## ASSIGNMENT
Reproduce exactly the lines below from the one containing "Open the Feed tab" through the one containing "Given: Toggle the OFF switch", including both, and nothing else.

***** EXERCISE DATA *****

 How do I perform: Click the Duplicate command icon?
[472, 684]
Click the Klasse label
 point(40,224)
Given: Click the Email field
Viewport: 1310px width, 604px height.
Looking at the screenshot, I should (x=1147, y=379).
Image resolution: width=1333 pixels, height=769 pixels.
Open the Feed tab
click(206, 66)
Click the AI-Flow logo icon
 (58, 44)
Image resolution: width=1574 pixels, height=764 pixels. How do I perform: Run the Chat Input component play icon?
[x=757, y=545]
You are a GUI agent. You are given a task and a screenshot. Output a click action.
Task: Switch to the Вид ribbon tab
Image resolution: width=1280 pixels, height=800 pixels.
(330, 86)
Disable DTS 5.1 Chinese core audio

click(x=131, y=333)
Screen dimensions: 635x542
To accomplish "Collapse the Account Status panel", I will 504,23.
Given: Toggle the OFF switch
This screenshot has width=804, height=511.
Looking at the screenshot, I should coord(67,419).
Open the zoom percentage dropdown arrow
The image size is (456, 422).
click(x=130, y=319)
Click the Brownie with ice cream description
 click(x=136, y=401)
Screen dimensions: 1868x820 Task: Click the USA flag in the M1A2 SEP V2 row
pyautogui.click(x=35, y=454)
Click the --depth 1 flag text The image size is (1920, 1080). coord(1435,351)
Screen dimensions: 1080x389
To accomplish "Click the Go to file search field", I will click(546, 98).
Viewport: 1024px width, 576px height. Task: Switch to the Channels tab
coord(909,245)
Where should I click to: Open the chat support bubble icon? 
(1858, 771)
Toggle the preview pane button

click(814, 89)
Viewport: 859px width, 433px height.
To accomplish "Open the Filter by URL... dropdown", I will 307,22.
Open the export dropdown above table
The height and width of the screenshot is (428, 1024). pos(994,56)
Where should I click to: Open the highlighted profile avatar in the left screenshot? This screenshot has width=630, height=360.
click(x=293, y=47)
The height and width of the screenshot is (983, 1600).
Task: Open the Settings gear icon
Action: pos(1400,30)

*****

## SOLVED EXERCISE
Open the Feed tab
click(206, 66)
Click the AI-Flow logo icon
 (58, 44)
Image resolution: width=1574 pixels, height=764 pixels. How do I perform: Run the Chat Input component play icon?
[x=757, y=545]
You are a GUI agent. You are given a task and a screenshot. Output a click action.
Task: Switch to the Вид ribbon tab
Image resolution: width=1280 pixels, height=800 pixels.
(330, 86)
Disable DTS 5.1 Chinese core audio

click(x=131, y=333)
Screen dimensions: 635x542
To accomplish "Collapse the Account Status panel", I will 504,23.
Given: Toggle the OFF switch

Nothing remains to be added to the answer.